We should rightly size the column definition . I have seen in various implemantations ,
defining right size , right data type  has taken back seat .

The wrong size would impact data integrity  , memory usage , network traffic and
runtime performance.

Let us take a look at runtime performance .

I am a creating two tables from the same source . The only difference is that the second
column varies by size .

SQL> desc t_normal
Name        Type         Nullable Default Comments
----------- ------------ -------- ------- --------
OBJECT_ID   NUMBER                                
OBJECT_NAME VARCHAR2(30)                          

SQL> desc t_4000
Name        Type           Nullable Default Comments
----------- -------------- -------- ------- --------
OBJECT_ID   NUMBER                                  
OBJECT_NAME VARCHAR2(4000)                          

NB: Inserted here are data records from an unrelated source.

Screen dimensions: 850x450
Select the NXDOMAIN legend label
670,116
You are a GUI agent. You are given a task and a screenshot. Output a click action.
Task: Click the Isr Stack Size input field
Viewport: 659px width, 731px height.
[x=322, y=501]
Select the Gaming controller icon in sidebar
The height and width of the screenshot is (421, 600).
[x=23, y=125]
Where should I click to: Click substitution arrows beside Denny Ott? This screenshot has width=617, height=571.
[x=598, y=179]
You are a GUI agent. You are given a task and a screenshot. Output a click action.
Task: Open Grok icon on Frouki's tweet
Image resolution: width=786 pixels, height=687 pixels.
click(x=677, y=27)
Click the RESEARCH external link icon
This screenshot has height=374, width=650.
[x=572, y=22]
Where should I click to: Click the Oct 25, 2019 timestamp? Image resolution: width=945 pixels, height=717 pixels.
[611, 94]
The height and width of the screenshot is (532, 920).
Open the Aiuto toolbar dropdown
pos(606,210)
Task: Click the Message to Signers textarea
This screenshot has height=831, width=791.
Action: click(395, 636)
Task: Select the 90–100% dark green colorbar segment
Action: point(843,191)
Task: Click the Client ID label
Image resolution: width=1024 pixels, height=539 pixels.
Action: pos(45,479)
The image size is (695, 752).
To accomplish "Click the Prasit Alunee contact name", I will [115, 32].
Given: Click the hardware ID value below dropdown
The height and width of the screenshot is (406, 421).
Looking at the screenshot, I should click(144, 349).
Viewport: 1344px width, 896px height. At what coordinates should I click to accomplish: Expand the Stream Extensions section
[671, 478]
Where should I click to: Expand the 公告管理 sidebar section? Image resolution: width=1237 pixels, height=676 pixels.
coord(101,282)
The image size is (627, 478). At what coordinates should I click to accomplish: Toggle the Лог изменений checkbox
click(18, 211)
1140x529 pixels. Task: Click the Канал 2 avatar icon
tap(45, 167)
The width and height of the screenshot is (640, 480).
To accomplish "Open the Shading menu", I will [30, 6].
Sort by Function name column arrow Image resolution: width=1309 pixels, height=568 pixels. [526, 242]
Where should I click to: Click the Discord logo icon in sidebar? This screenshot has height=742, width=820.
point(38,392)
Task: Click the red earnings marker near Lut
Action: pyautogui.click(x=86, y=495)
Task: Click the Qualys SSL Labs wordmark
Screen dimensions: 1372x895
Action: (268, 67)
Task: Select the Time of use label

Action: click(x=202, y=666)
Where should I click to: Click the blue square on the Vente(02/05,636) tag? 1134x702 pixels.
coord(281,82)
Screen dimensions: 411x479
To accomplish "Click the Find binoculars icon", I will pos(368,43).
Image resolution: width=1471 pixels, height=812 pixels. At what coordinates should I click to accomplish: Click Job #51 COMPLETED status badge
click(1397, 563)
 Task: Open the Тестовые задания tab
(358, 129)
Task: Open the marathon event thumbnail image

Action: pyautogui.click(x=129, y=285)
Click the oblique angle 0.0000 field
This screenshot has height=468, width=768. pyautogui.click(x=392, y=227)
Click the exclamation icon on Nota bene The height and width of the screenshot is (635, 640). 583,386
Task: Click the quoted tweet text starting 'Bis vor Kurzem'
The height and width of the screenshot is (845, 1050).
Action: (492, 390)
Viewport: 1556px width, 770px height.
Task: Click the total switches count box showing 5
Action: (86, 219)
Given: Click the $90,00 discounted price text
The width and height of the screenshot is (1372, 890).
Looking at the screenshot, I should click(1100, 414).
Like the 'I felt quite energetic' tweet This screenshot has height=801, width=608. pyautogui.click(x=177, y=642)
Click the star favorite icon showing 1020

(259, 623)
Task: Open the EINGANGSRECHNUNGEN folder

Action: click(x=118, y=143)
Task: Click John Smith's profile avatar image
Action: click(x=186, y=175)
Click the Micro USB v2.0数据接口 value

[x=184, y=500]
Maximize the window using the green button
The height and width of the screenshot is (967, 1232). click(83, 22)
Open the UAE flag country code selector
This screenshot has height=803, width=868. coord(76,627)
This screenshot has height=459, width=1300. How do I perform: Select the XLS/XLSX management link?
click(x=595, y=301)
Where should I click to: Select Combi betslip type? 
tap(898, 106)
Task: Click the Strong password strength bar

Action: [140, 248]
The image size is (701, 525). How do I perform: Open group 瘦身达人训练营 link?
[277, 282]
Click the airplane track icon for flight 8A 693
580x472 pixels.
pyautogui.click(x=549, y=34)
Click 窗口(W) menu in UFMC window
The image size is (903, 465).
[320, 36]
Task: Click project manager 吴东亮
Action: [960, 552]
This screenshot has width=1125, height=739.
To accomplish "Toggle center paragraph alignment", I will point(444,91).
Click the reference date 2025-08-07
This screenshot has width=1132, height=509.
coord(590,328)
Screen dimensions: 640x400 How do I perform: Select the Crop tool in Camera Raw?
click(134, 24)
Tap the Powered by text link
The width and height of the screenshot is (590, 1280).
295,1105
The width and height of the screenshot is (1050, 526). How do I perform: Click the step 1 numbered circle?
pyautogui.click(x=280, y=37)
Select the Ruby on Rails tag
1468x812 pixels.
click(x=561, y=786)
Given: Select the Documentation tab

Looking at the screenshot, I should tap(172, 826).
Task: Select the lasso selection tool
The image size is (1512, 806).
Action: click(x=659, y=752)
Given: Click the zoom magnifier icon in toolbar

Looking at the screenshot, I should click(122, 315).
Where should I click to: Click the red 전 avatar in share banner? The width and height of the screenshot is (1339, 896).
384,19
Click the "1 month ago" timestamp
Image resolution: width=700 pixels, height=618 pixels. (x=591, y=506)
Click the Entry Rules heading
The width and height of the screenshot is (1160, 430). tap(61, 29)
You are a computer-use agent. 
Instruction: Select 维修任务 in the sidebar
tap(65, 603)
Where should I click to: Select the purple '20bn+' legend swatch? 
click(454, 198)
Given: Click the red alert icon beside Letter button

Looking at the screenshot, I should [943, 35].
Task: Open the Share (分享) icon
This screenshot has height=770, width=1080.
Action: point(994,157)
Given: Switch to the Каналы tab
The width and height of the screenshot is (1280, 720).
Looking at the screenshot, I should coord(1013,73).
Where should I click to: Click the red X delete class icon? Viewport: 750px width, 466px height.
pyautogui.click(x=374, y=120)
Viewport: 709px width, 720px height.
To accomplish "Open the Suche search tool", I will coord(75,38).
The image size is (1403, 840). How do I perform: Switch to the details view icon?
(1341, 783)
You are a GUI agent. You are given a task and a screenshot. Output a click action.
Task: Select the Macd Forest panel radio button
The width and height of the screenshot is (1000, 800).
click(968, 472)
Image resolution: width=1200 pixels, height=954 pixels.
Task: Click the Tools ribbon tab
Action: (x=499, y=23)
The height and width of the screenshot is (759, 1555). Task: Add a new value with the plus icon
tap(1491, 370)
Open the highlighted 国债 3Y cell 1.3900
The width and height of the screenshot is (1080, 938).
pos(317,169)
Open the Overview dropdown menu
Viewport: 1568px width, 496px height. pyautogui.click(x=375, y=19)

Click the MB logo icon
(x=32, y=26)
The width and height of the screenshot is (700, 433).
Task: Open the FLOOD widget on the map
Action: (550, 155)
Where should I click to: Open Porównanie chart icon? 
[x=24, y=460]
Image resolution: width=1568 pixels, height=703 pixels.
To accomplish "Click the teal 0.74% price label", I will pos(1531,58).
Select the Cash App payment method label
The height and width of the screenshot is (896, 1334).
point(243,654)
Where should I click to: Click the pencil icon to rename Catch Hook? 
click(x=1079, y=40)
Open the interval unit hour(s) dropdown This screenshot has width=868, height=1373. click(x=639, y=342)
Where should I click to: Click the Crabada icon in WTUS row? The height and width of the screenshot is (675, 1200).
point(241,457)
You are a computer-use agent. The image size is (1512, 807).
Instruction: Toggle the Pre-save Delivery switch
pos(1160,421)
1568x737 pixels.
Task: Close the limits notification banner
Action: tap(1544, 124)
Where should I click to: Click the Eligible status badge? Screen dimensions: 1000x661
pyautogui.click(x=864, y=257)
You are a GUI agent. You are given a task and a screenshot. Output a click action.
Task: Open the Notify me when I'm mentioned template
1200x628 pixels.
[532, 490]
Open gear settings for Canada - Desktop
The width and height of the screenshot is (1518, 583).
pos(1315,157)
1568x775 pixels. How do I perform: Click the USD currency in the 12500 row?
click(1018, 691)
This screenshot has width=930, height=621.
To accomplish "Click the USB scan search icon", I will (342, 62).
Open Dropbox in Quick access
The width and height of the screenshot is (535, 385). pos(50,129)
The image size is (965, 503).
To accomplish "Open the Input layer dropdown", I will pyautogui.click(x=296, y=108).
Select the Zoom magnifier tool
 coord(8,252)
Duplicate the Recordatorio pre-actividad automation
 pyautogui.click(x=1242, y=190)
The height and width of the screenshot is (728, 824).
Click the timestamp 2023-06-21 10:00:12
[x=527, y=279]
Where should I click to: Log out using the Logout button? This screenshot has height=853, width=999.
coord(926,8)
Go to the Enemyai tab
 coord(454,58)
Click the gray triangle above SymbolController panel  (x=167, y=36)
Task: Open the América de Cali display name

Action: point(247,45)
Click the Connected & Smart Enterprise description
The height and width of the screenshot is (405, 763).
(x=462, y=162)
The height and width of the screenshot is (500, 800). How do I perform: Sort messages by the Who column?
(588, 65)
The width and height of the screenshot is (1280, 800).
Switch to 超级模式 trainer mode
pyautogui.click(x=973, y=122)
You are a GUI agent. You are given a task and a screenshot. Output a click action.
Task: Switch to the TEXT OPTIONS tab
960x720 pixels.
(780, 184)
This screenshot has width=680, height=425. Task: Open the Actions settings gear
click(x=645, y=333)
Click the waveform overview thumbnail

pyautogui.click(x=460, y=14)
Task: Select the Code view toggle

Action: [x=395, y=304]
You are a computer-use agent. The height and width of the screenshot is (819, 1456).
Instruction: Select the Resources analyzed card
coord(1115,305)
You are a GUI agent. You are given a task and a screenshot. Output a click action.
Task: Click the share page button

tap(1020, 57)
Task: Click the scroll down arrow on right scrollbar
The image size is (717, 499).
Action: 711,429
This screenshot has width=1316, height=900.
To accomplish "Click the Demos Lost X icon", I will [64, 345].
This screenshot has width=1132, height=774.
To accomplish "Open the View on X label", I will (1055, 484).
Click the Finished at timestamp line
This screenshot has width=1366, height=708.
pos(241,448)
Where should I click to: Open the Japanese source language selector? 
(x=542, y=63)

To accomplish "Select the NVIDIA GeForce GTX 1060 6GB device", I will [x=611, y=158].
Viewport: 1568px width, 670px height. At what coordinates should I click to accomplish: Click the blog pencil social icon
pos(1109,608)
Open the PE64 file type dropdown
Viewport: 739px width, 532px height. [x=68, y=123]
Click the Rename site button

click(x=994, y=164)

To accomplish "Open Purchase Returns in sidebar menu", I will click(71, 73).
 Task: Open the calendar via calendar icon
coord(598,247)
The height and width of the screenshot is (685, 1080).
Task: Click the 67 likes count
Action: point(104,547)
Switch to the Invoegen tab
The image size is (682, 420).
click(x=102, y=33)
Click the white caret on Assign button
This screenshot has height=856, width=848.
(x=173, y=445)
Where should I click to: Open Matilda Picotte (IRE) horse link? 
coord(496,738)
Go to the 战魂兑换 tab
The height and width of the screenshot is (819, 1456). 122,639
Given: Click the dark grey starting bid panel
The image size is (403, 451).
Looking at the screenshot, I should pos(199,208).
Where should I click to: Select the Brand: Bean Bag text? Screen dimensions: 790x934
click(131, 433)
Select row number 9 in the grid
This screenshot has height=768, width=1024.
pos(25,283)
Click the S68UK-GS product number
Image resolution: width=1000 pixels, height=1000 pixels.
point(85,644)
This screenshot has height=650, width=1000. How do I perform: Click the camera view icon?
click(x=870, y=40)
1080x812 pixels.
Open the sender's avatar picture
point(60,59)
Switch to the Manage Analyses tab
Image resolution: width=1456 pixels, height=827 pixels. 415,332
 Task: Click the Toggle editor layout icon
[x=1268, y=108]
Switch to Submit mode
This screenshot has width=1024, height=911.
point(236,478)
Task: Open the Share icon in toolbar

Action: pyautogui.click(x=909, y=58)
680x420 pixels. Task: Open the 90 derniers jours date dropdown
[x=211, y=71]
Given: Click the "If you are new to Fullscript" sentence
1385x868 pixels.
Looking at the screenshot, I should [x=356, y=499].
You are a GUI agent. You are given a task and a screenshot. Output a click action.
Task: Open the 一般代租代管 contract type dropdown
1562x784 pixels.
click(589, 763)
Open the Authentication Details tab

SQL> truncate table t_normal;

Table truncated

SQL> truncate table t_4000;

Table truncated

SQL> insert /*+ APPEND */ into t_normal select object_id , object_name from all_objects
  2  ;

629424 rows inserted

SQL> insert /*+ APPEND */ into t_4000 select object_id , object_name from all_objects;

629424 rows inserted

SQL> commit;

Commit complete

Let us set the arraysize to 100 and time it .

SQL> set arraysize 100
SQL> set timing on

SQL> exec dbms_stats.gather_table_stats(user , 'T_NORMAL');

PL/SQL procedure successfully completed.

Elapsed: 00:00:00.09

SQL> exec dbms_stats.gather_table_stats(user , 'T_4000');

PL/SQL procedure successfully completed.

Elapsed: 00:00:00.10

SQL>select object_id , object_name from t_normal;

629424 rows selected.

Elapsed: 00:02:00.78

SQL>select object_id , object_name from t_4000;

629424 rows selected.

Elapsed: 00:15:03.40

Look at the run time . There is a huge difference between the first run and the second run.


  1. Thanks Zahir ! A good POC showing clrearly how important column sizing is. Sometimes we have a threshold like this mapped to the front-end i.e. there validations based on the column definition. Is there a way to achieve lazy column definition? meaning, size it based on the last longest value entered?

  2. Ideally , you should rightly size it . If you can't help it , you can achieve it by the following SQL. However , it adds additional cost.

    With v_t
    as (
    select length(max(object_name)) bsize from t_4000)
    select object_id , substr(object_name , 1 , v_t.bsize )
    t_4000 , v_t